Trump keeps promising a coronavirus relief package will be passed after the election — but Democrats say they are still far apart on a stimulus deal

Joseph Zeballos-Roig
·4 min read
Nancy Pelosi and Donald Trump
Speaker Nancy Pelosi and President Donald Trump Tasos Katopodis/Getty Images; Sarah Silbiger/Getty Images
  • Trump and Pelosi are both hoping for an economic relief package after the election.

  • "Right after the election, we'll get it one way or the other," Trump said on a podcast interview.

  • "First and foremost the American people need help. They need real help," Pelosi said at a weekly press conference.

  • But there still appear to be significant differences remaining between the White House and Democrats on numerous issues.

  • Visit Business Insider's homepage for more stories.

President Donald Trump is doubling down on his promise to pass a coronavirus relief package after the election, but Democrats say many differences remain before a stimulus deal is reached.

During a podcast interview with reality TV host Jon Taffer, Trump said an economic aid package would be passed after Election Day on November 3.

"Once we get past the election, we're going to get it. It may be bipartisan, it may not have to be," Trump said. "Right after the election, we'll get it one way or the other."

Trump also said at a Pennsylvania rally on Tuesday: "After the election, we'll get the best stimulus package you've ever seen."

Meanwhile, House Speaker Nancy Pelosi told reporters at her weekly press conference she hoped a relief package would pass after the election as well. She predicted Democratic nominee Joe Biden would defeat Trump to win the presidency.

"I want a bill for two reasons. First and foremost the American people need help. They need real help," Pelosi said. And second of all, we have plenty of work to do in a Joe Biden administration ... so we want to have as clean a slate as possible going into January."

Read more: A $2.5 billion investment chief highlights the stock-market sectors poised to benefit the most if stimulus is passed after the election — and says Trump ending negotiations doesn't threaten the economic recovery

Yet there still appear to be significant differences between White House and top Democratic congressional leaders. Pelosi sent a letter to Treasury Secretary Steven Mnuchin on Thursday outlining six areas of disagreement on virus testing, childcare, unemployment benefits, state aid, and tax credits among others. It was first reported in Politico Playbook.

"Your responses are critical for our negotiations to continue," Pelosi wrote to Mnuchin.

"The American people are suffering, and they want us to come to an agreement to save lives, livelihoods and the life of our American Democracy as soon as possible," Pelosi said in the letter. "In light of these challenges, I respectfully await your attention to these urgent matters."

Mnuchin fired back on Thursday afternoon, charging Pelosi with pulling a "political stunt" with her letter that appeared in Politico. He said the White House was willing to compromise on unemployment, aid to state and local governments, and school funding among others.

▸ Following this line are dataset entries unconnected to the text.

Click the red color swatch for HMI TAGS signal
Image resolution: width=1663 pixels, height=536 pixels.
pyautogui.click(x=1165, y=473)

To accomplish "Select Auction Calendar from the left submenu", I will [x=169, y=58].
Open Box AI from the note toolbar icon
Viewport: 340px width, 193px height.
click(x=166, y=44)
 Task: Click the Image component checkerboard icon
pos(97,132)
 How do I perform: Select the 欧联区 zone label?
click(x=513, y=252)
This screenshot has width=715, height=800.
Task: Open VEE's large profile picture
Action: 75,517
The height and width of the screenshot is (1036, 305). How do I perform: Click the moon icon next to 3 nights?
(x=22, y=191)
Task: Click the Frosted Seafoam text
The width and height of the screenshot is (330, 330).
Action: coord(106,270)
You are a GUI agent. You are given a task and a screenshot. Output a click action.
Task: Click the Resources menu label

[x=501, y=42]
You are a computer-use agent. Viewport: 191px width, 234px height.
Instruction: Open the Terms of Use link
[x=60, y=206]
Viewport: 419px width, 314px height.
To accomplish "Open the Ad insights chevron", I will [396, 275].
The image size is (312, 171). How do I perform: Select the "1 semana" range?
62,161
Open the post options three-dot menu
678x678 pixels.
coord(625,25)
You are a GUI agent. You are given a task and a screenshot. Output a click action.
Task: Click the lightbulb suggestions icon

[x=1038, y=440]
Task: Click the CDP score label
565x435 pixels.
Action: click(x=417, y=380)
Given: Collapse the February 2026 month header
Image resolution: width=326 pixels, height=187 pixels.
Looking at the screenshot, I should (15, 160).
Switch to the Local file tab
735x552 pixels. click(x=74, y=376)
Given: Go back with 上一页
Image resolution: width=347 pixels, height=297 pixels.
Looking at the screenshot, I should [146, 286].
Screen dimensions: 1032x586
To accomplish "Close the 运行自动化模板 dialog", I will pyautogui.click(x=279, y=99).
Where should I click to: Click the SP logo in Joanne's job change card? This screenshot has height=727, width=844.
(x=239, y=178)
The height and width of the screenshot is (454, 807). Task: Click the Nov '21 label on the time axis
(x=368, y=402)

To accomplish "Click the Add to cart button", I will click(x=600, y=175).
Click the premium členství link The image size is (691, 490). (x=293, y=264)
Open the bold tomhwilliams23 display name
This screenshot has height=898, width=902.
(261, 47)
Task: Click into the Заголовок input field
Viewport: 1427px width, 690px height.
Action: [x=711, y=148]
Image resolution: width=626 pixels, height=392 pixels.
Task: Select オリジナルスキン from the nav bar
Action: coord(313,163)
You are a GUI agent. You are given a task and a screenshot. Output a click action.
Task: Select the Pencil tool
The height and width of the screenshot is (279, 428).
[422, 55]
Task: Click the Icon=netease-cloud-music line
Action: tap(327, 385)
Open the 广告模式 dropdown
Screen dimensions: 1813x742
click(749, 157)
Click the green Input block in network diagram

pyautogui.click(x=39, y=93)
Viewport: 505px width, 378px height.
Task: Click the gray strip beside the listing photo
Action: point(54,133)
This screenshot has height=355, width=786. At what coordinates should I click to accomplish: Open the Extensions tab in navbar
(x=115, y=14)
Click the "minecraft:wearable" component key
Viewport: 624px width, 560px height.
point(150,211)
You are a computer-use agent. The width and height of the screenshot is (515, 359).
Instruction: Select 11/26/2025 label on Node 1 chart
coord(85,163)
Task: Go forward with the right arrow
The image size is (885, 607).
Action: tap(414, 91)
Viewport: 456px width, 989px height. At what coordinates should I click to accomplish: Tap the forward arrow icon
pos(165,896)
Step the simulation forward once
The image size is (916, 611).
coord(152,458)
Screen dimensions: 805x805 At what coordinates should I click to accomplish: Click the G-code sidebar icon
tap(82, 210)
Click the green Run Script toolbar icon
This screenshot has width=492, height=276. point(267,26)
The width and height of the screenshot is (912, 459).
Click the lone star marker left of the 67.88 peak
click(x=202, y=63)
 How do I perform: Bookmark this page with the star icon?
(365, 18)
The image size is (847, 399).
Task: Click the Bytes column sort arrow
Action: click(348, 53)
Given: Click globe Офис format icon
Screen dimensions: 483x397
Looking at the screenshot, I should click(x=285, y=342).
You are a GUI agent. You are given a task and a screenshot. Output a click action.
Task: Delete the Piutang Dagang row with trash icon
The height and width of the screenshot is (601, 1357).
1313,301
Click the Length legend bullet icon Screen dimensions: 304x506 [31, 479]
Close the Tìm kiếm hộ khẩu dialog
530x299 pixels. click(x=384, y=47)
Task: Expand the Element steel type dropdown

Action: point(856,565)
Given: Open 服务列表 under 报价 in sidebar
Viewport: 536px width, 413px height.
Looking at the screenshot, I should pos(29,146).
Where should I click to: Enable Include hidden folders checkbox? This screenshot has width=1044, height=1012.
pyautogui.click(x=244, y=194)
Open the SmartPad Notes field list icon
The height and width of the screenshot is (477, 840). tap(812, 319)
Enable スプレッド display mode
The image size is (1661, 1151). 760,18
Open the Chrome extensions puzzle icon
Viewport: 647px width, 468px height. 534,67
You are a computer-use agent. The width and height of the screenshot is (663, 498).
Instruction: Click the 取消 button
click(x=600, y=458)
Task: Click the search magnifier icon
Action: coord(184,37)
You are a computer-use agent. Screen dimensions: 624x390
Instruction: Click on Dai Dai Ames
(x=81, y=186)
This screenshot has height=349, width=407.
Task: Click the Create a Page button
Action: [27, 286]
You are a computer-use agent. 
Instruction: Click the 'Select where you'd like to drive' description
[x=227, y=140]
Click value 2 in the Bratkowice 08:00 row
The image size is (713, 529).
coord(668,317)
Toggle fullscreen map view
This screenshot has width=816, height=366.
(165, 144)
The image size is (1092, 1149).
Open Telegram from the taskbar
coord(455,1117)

"I have spoken with you almost every day for the last 45 days in an attempt to reach a serious bipartisan compromise that would benefit the hard-working Americans who have been impacted by COVID-19," Mnuchin wrote.

 

"Your ALL OR NONE approach is hurting hard-working Americans who need help NOW," Mnuchin said.

The unresolved differences listed in Pelosi's letter echo another sent to the treasury secretary over two weeks ago, suggesting there's been little progress on the shape of a stimulus package. The pair are negotiating on one costing nearly $2 trillion that would include federal unemployment benefits, $1,200 direct payments, and small business aid among other provisions.

The relief talks have been chaotic over the past month with the president's changing positions on the need for a stimulus package. 

Stocks have fallen sharply with the Dow Jones industrial average dropping over 1,600 points since Monday. Virus cases and hospitalizations are surging in most states, and investors are grappling with the realization no stimulus package is arriving anytime soon. The index recouped a small amount of those losses on Thursday.

Pelosi suggested on Wednesday the recent stock slide could force Trump to strike a deal more quickly. But White House National Economic Council director Larry Kudlow told Fox News that wasn't the case.

In another interview, he provided a very downbeat assessment on further relief in the short term, and accused Pelosi of not acting in good faith.

"We just think she's stringing us along. I'm sorry to say that," Kudlow told The Washington Post.  "It's not personal, but I don't think she wants a deal or a compromise pre-election."

Many economists are calling for additional federal spending to prop up the economy as it displays signs of weakening. Job growth slowed in September compared to previous months, and permanent layoffs are rising. Nearly 1.1 million people filed for unemployment last week, the Labor Department reported.

The latest GDP report released Thursday showed the US economy expanded 7.4% during the third quarter of the year, a record stretch of growth. But the economy is still smaller compared to late 2019 before the pandemic caused a massive wave of job losses and small business failures.